Now, let's multiply out the left side:
`p × v + p × Δv + v × Δp + Δp × Δv = k`

Since we know from Boyle's Law that `p × v` is equal to `k`, we can swap `p × v` for `k` in our equation:
`k + p × Δv + v × Δp + Δp × Δv = k`

Now, we can subtract `k` from both sides of the equation:
`p × Δv + v × Δp + Δp × Δv = 0`

Here's the clever part for "rate of change": when `Δv` and `Δp` are really, really tiny amounts (like if the piston moves just a millionth of an inch!), the term `Δp × Δv` becomes super, super tiny – almost zero compared to the other parts. Think of it like this: if you multiply two very small numbers (like 0.001 × 0.001), you get an even tinier number (0.000001)! So, we can practically ignore `Δp × Δv` for finding the rate of change.

This leaves us with:
`p × Δv + v × Δp ≈ 0` (The `≈` means "approximately equal to")

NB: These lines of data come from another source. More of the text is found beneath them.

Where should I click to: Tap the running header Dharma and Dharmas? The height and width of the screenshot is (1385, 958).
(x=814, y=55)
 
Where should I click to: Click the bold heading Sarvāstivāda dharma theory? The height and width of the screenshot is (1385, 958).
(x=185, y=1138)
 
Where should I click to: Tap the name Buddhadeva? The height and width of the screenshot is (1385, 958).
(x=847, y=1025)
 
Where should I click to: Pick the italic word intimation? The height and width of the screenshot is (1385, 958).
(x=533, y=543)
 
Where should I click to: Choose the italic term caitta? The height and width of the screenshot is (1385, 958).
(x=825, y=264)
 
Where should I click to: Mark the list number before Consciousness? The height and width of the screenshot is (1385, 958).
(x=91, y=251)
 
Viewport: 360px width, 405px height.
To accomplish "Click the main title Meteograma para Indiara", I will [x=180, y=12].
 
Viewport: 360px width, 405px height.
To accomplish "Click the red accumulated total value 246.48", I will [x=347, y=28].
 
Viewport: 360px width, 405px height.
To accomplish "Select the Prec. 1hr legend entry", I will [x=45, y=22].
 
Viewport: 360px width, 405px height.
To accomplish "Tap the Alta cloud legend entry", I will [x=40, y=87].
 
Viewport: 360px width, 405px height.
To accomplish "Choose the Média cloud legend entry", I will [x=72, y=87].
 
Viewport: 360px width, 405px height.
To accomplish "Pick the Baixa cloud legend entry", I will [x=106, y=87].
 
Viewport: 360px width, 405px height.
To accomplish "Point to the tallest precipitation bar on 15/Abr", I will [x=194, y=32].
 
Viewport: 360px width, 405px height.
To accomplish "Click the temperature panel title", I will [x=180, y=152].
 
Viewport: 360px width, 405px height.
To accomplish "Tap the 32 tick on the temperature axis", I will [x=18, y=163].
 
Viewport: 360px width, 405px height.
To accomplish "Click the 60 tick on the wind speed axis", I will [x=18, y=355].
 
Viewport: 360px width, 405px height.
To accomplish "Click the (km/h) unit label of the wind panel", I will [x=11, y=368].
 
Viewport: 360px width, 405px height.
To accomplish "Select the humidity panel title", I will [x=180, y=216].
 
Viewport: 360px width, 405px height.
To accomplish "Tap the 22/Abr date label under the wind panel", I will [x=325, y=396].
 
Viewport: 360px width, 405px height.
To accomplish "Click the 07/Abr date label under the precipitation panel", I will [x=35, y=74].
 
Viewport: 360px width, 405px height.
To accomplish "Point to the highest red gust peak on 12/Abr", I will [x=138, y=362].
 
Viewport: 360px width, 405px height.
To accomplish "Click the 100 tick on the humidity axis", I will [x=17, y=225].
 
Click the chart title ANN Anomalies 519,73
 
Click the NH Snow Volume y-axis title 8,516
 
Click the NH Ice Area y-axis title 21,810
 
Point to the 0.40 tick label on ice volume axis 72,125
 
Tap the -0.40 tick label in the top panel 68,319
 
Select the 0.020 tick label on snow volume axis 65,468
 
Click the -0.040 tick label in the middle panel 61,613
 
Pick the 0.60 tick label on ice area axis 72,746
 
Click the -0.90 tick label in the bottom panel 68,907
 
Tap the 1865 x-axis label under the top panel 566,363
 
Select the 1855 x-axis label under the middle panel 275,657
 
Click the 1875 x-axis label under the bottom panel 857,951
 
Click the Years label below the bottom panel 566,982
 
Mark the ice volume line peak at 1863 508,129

We want to find the rate of change of pressure with respect to volume, which is `Δp / Δv`. So let's try to get that by itself:
First, move `p × Δv` to the other side:
`v × Δp ≈ -p × Δv`

Now, to get `Δp / Δv`, we can divide both sides by `v` and by `Δv`:
`Δp / Δv ≈ -p / v`

Wow! This tells us that the rate of change of pressure with respect to volume at any moment is simply the negative of the current pressure divided by the current volume!

Now, let's put in the numbers we were given:
Current pressure `p = 25.5 lb/in.^2`
Current volume `v = 146 in.^3`

Rate of change `≈ -25.5 / 146`

When we do the division:
`25.5 ÷ 146 ≈ 0.17465753...`

So, the rate of change of pressure with respect to volume is approximately `-0.1747 lb/in.^2 per in.^3`. The minus sign means that as the volume gets bigger (like if the piston moves up), the pressure gets smaller. This makes perfect sense for how gases behave according to Boyle's Law!